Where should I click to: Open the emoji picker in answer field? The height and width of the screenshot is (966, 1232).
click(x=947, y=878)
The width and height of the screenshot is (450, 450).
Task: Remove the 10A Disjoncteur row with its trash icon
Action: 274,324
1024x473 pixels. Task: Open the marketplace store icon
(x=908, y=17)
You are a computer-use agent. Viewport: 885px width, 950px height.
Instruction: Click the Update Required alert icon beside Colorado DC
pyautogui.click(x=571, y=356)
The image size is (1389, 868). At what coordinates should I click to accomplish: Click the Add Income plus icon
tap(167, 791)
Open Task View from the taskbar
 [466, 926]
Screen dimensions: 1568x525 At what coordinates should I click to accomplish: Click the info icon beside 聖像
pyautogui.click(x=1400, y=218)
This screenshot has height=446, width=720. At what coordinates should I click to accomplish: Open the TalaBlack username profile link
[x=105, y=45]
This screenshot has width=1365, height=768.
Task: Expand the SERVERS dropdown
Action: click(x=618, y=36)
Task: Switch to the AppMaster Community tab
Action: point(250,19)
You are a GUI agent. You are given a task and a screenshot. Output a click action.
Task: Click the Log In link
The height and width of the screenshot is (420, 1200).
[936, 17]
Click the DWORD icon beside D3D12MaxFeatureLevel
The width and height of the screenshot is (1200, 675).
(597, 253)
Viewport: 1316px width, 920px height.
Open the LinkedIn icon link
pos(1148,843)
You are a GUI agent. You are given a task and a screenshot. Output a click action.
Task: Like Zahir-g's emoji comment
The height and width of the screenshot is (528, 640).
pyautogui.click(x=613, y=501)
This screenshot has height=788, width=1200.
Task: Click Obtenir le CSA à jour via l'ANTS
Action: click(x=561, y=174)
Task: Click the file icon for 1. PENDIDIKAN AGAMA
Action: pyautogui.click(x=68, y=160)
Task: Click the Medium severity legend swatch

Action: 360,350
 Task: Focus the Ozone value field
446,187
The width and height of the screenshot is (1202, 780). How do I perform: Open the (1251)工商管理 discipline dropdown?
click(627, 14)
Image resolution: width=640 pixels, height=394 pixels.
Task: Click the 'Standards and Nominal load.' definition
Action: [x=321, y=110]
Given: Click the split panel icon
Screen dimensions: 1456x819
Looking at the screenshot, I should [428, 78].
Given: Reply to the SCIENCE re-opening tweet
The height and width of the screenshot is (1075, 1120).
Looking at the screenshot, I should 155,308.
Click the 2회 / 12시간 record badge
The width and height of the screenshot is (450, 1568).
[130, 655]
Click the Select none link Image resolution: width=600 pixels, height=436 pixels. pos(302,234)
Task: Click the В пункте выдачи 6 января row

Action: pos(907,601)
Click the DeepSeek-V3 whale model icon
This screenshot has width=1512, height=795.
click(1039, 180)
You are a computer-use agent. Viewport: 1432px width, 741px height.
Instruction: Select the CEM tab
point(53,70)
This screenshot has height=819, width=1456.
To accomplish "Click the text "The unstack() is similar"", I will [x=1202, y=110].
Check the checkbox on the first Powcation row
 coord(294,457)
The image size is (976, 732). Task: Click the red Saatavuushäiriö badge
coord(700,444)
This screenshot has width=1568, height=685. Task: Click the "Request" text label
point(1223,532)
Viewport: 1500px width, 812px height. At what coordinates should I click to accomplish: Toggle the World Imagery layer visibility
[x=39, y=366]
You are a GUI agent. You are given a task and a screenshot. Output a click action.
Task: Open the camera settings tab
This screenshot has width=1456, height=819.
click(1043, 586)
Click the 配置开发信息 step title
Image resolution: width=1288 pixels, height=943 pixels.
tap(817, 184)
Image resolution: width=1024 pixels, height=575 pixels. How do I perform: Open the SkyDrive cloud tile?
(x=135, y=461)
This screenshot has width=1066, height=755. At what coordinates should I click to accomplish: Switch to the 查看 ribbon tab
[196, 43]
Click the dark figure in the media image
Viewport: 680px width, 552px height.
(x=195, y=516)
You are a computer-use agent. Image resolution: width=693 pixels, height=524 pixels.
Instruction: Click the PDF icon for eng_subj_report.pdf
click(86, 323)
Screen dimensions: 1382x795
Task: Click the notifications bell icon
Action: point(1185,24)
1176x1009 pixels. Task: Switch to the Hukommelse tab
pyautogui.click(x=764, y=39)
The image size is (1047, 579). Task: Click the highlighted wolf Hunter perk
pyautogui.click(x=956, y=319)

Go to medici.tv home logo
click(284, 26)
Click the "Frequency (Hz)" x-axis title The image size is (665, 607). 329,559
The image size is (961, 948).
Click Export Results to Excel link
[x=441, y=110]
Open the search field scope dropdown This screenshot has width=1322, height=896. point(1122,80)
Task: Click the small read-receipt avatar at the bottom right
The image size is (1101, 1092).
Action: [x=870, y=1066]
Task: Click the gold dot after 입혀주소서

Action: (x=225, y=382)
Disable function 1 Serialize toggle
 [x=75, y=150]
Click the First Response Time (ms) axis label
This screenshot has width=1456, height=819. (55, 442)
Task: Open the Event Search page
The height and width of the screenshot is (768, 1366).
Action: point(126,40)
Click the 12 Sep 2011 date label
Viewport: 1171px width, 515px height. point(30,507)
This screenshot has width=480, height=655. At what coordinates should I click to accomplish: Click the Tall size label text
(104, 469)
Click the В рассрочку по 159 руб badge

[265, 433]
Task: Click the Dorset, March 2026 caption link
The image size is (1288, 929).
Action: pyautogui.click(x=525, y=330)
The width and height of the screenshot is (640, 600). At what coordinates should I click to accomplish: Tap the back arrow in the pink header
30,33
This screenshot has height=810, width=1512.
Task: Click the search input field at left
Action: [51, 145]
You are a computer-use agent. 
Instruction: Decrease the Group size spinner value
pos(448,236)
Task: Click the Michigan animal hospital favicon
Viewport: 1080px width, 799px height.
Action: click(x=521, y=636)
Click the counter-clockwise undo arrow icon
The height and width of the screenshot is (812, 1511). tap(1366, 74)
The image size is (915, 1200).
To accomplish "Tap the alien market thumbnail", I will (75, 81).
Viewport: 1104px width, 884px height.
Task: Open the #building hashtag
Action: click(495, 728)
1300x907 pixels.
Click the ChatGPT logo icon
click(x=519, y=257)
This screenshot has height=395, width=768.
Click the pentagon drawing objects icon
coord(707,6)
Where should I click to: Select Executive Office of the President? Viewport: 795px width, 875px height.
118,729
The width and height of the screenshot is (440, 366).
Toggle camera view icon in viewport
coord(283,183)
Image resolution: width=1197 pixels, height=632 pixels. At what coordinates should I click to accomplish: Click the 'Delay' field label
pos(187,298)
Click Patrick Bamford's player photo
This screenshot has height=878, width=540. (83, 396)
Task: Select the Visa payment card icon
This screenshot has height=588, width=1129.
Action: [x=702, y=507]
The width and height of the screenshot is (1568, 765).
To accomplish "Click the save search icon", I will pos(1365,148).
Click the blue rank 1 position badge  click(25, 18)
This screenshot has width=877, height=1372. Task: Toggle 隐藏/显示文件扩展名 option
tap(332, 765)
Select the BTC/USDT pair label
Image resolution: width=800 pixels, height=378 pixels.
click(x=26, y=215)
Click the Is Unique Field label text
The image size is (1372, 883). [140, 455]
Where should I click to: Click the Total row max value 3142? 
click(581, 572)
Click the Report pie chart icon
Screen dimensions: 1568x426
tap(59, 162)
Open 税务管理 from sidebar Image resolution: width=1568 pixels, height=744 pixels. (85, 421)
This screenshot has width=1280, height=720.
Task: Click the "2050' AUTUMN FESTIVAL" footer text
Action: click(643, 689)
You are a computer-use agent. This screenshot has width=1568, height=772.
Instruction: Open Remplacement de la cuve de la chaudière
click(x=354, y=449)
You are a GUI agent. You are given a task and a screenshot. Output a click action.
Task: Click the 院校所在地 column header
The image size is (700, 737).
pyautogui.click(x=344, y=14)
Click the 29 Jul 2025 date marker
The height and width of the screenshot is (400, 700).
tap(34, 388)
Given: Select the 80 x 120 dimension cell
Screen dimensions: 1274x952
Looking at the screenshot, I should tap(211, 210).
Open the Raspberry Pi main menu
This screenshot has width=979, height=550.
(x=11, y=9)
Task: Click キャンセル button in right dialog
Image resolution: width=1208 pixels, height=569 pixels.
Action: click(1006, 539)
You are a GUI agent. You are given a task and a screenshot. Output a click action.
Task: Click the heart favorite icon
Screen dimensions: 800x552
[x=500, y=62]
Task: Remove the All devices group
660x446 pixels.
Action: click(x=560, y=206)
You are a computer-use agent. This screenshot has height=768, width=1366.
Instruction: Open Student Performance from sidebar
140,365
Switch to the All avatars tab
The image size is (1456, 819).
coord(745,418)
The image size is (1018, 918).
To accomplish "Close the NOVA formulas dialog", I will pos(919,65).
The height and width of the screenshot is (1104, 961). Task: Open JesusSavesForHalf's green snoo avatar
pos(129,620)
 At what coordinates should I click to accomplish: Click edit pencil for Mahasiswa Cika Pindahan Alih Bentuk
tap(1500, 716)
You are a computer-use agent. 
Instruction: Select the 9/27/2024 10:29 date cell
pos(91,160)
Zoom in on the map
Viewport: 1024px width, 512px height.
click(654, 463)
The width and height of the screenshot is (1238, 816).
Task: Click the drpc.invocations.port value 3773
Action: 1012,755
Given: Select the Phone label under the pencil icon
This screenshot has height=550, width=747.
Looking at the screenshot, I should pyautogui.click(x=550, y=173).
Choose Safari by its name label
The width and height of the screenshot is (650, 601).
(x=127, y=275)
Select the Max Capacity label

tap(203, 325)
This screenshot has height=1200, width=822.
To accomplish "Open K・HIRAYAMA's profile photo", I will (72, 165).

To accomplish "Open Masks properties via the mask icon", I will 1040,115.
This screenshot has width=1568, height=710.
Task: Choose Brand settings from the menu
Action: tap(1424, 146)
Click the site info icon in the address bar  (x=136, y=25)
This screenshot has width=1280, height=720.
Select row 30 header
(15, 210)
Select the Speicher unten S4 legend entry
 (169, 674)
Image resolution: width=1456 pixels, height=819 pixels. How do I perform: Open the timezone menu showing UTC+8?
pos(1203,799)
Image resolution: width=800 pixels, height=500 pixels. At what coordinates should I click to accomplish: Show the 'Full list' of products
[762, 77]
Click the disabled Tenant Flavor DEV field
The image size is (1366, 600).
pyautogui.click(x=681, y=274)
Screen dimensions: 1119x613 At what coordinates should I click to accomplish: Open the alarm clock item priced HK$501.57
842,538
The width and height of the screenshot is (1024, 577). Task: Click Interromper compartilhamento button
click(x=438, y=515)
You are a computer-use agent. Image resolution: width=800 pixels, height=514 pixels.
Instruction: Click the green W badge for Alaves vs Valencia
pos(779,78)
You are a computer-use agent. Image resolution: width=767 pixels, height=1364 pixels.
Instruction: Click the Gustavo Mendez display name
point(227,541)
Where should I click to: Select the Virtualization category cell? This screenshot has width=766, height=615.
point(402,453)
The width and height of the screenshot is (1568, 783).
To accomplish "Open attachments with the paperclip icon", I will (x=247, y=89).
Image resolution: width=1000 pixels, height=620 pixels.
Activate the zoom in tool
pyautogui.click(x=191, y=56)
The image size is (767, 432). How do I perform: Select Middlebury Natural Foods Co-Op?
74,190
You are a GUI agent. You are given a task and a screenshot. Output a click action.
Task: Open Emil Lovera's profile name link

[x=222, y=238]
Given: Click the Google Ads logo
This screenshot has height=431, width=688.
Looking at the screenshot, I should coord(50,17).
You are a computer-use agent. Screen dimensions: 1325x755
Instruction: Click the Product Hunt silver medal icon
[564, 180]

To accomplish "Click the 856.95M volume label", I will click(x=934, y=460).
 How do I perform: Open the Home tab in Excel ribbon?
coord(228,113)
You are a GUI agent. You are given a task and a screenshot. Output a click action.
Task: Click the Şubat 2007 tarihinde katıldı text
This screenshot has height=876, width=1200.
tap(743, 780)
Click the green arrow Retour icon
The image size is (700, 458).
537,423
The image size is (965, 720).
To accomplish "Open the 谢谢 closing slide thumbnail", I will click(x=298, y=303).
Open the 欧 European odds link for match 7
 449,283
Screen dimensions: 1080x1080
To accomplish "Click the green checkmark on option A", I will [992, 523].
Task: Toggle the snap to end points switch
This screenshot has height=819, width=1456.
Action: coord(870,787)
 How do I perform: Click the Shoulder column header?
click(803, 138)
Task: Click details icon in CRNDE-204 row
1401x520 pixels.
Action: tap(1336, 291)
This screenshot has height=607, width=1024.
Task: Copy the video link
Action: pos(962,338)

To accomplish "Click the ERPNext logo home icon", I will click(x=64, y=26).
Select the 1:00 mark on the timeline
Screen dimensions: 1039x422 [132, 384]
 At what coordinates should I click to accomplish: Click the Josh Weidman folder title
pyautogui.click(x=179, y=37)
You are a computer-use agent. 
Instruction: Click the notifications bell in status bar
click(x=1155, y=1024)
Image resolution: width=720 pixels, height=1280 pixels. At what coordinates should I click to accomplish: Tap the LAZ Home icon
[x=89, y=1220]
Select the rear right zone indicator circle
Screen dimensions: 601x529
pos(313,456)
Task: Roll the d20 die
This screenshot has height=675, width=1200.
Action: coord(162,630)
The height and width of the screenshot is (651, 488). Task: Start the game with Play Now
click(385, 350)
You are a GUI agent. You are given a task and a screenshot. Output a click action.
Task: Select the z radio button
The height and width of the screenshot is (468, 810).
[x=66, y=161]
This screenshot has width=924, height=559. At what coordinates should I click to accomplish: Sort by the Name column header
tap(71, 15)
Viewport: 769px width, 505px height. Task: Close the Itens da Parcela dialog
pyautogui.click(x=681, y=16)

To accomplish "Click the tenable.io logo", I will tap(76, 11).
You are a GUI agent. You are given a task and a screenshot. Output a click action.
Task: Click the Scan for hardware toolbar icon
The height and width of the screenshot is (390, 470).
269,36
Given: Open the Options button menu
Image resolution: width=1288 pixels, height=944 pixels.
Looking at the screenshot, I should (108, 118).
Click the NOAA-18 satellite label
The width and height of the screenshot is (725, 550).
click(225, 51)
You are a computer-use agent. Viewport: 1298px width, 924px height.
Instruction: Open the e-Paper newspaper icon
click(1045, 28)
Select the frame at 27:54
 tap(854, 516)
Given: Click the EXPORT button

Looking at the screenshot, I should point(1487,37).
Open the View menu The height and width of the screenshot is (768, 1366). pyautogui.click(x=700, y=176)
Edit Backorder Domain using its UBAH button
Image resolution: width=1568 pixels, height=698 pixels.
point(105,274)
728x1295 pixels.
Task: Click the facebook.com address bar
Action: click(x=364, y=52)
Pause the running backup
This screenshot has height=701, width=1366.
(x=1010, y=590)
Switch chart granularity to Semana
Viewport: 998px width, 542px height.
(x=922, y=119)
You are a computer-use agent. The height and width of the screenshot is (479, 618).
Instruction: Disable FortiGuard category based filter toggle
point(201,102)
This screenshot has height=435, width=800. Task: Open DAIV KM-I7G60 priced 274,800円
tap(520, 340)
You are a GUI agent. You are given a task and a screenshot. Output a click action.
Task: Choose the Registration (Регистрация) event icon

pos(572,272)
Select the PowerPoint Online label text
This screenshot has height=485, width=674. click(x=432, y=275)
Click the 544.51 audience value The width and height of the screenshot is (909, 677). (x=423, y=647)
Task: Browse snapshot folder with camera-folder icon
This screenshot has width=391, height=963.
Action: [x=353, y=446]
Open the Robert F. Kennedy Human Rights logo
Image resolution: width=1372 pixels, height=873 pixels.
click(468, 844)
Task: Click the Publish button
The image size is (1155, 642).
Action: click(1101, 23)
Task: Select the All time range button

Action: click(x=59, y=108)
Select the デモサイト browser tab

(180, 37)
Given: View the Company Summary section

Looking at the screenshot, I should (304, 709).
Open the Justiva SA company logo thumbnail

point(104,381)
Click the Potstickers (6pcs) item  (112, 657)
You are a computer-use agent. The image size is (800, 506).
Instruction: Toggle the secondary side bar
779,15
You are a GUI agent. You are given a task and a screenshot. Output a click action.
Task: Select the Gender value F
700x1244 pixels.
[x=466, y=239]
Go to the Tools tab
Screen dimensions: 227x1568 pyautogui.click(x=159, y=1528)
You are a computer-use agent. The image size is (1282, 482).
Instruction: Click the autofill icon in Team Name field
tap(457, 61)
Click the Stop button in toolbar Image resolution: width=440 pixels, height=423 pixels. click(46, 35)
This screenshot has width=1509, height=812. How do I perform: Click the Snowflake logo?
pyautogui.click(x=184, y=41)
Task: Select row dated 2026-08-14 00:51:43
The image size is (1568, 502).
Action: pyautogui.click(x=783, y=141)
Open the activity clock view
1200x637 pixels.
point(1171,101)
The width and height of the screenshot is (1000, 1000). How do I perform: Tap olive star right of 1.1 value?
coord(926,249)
════
## Exercise description
Each line in the listing above that includes "toolbar" is to be copied.

## Written solution
Task: Click the Scan for hardware toolbar icon
Click the Stop button in toolbar Image resolution: width=440 pixels, height=423 pixels. click(46, 35)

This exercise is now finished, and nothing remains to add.